Russland verstärkt Angriffe auf Kiew nach "Moskwa"-Untergang

Nach dem Verlust seines prestigeträchtigen Flaggschiffs "Moskwa" hat Russland seine Angriffe auf Kiew wieder verstärkt: Die russischen Truppen griffen am Samstag unter anderem eine Rüstungsfabrik in der ukrainischen Hauptstadt an. Bei dem Beschuss mit "hochpräzisen Langstreckenwaffen" seien Produktionsgebäude der Fabrik zerstört worden, teilte das russische Verteidigungsministerium auf Telegram mit. Schon am Vortag war ein Rüstungskomplex nahe Kiew angegriffen worden.

Zahlreiche Polizisten und Soldaten riegelten das Fabrikgelände im Stadtteil Darnyrskyj am Samstag ab, über ihm stieg laut dem Bericht eines AFP-Korrespondenten Rauch auf. In der Fabrik wurden insbesondere Panzer hergestellt. Kiews Bürgermeister Vitali Klitschko berichtete in Onlinenetzwerken von mehreren Explosionen. Ein Mensch sei getötet und mehrere weitere seien verletzt worden. 

In der Nacht zum Samstag griffen russische Soldaten zudem den Flughafen der 300 Kilometer südöstlich von Kiew gelegenen Stadt Aleksandria an, wie der Bürgermeister auf Facebook mitteilte.

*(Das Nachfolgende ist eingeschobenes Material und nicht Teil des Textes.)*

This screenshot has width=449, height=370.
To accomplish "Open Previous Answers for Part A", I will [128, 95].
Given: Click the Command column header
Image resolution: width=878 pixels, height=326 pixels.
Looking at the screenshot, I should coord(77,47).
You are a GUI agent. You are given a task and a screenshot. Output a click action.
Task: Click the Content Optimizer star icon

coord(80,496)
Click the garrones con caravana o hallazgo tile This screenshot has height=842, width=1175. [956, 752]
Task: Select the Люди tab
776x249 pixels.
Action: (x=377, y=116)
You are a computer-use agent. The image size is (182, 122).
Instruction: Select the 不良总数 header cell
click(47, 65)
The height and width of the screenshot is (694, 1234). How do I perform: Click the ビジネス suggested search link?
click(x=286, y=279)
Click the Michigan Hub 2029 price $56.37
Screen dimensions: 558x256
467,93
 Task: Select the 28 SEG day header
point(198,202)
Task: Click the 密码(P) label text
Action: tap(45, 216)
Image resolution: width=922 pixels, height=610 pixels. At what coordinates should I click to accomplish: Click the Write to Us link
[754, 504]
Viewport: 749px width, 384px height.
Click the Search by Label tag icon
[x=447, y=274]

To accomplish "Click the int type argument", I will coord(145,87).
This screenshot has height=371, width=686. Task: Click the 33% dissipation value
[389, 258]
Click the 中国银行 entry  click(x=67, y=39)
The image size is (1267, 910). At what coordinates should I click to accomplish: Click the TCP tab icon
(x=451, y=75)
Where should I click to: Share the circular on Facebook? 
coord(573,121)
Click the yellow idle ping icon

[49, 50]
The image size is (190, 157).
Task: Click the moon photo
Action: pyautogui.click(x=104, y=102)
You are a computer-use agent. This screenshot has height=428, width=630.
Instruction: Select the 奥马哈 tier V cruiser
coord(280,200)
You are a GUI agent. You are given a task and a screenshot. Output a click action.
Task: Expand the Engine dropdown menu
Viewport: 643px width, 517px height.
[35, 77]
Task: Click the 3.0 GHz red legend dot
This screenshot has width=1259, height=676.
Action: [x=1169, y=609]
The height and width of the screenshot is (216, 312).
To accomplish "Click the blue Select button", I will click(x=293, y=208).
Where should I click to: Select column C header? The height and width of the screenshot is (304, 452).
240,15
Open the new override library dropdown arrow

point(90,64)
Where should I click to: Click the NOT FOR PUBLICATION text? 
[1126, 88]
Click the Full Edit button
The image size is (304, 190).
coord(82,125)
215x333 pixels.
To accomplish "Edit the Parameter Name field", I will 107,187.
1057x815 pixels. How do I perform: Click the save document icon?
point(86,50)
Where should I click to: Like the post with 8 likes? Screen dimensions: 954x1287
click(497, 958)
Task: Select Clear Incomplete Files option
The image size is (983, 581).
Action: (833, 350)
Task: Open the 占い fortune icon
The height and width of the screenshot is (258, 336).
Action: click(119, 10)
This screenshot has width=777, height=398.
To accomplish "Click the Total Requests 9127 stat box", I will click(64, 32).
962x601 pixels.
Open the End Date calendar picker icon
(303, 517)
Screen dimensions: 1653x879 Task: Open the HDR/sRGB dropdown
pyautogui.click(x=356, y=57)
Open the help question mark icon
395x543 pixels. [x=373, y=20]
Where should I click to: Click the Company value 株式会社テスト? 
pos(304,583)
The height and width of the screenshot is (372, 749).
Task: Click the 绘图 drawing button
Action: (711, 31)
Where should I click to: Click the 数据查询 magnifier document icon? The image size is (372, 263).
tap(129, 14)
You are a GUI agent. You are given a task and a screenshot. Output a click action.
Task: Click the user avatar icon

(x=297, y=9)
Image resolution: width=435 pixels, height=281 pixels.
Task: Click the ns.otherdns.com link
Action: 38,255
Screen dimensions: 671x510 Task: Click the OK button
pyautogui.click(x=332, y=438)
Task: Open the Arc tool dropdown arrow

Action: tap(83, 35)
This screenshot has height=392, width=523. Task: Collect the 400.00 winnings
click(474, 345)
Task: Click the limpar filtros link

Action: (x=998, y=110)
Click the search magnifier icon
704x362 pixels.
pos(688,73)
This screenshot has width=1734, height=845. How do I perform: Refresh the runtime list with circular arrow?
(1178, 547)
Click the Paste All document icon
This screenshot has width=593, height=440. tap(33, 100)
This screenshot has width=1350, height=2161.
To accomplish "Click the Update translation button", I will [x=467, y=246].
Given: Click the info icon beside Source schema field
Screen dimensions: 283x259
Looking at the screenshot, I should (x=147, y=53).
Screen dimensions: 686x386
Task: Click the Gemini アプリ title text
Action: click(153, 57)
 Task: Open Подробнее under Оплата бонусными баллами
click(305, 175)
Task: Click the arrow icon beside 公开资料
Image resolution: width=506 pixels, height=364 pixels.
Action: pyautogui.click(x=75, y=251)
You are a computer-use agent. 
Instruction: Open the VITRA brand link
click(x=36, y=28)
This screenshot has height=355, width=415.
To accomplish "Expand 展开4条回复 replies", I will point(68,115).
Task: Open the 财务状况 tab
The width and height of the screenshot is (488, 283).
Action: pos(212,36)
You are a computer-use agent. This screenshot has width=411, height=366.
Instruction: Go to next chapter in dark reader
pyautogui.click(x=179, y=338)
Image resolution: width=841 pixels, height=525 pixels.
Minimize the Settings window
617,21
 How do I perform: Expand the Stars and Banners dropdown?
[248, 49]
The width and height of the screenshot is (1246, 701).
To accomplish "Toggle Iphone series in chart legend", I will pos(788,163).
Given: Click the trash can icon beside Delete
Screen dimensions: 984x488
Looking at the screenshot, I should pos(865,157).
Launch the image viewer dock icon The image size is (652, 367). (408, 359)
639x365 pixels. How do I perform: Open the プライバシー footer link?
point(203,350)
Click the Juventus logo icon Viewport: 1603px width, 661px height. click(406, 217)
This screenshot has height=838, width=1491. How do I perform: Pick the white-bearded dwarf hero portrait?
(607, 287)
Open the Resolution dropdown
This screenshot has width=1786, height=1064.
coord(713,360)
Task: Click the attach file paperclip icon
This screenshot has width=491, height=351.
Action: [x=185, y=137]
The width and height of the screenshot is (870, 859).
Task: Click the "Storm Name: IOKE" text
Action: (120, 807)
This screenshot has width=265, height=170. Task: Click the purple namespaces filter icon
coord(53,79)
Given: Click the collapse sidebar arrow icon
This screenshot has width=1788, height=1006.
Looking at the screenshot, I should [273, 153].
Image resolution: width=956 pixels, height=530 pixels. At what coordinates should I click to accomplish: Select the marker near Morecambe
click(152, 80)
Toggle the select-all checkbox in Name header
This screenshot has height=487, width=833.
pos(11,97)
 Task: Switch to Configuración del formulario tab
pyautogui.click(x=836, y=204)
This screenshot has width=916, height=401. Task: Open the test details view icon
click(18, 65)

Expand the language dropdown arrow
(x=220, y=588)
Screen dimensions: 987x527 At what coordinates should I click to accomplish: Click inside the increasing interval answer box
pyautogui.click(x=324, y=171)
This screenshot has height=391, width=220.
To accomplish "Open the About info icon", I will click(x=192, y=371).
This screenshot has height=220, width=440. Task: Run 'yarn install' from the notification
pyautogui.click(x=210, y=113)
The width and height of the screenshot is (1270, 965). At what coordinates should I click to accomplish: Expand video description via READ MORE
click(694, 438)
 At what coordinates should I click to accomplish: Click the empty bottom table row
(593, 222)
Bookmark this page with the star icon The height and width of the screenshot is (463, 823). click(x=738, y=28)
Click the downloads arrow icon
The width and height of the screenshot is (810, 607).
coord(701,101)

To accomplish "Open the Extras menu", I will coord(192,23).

Russische Truppen hatten am Freitag bereits einen Rüstungskomplex nahe der Hauptstadt angegriffen, in dem laut der Website des staatlichen Rüstungskonzerns Ukroboronprom "Neptun"-Raketen hergestellt wurden. Mit Raketen dieses Typs war der inzwischen gesunkene russische Raketenkreuzer "Moskwa" laut einem Sprecher der ukrainischen Armee am Donnerstag beschossen worden. Moskau bestätigte diese Angaben nicht und erklärte, dass an Bord des Schiffs Munition explodiert sei.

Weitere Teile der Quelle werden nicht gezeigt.